GOAL OF THE EXERCISE =
Begin with the line containing "Given: Click the green Biodata heading" and reproduce it and all later lines exactly, through the last line of the records. Add nothing else.

Source data =
★ ★ ★ ★ ★

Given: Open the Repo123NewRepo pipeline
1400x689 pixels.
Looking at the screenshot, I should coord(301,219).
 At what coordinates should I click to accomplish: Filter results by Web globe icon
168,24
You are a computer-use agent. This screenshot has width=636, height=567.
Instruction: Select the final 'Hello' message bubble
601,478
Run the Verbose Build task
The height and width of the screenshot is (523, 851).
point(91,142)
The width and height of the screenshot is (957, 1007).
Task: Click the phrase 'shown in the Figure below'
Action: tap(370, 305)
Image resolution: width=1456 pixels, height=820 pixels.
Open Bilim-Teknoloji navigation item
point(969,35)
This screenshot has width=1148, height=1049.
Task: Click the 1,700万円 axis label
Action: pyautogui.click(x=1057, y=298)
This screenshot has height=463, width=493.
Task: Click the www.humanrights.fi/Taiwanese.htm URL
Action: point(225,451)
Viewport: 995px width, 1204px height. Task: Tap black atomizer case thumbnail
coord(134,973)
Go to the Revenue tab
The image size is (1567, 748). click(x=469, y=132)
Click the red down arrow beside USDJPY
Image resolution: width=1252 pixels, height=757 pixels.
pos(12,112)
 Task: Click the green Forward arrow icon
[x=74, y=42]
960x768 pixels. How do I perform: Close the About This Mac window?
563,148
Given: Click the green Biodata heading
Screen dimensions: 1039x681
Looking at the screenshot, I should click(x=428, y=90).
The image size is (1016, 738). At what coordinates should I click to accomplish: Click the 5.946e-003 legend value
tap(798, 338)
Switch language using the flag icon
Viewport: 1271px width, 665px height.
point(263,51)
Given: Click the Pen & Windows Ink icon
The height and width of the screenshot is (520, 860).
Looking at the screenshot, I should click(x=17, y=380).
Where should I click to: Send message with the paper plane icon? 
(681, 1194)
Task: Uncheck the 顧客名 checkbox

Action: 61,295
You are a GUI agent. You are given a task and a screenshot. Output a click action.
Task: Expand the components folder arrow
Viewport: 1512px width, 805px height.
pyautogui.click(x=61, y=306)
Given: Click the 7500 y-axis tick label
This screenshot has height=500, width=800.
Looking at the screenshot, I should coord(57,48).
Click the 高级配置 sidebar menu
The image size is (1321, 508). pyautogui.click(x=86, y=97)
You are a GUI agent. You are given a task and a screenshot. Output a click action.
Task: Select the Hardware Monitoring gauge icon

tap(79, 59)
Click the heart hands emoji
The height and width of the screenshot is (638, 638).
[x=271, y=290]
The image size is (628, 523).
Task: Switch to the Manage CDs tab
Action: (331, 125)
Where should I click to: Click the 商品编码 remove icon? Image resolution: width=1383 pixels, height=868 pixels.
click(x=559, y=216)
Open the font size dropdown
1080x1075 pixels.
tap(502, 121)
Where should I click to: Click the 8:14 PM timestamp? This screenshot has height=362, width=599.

★ ★ ★ ★ ★

REPLY =
Given: Click the green Biodata heading
Screen dimensions: 1039x681
Looking at the screenshot, I should click(x=428, y=90).
The image size is (1016, 738). At what coordinates should I click to accomplish: Click the 5.946e-003 legend value
tap(798, 338)
Switch language using the flag icon
Viewport: 1271px width, 665px height.
point(263,51)
Given: Click the Pen & Windows Ink icon
The height and width of the screenshot is (520, 860).
Looking at the screenshot, I should click(x=17, y=380).
Where should I click to: Send message with the paper plane icon? 
(681, 1194)
Task: Uncheck the 顧客名 checkbox

Action: 61,295
You are a GUI agent. You are given a task and a screenshot. Output a click action.
Task: Expand the components folder arrow
Viewport: 1512px width, 805px height.
pyautogui.click(x=61, y=306)
Given: Click the 7500 y-axis tick label
This screenshot has height=500, width=800.
Looking at the screenshot, I should coord(57,48).
Click the 高级配置 sidebar menu
The image size is (1321, 508). pyautogui.click(x=86, y=97)
You are a GUI agent. You are given a task and a screenshot. Output a click action.
Task: Select the Hardware Monitoring gauge icon

tap(79, 59)
Click the heart hands emoji
The height and width of the screenshot is (638, 638).
[x=271, y=290]
The image size is (628, 523).
Task: Switch to the Manage CDs tab
Action: (331, 125)
Where should I click to: Click the 商品编码 remove icon? Image resolution: width=1383 pixels, height=868 pixels.
click(x=559, y=216)
Open the font size dropdown
1080x1075 pixels.
tap(502, 121)
Where should I click to: Click the 8:14 PM timestamp? This screenshot has height=362, width=599.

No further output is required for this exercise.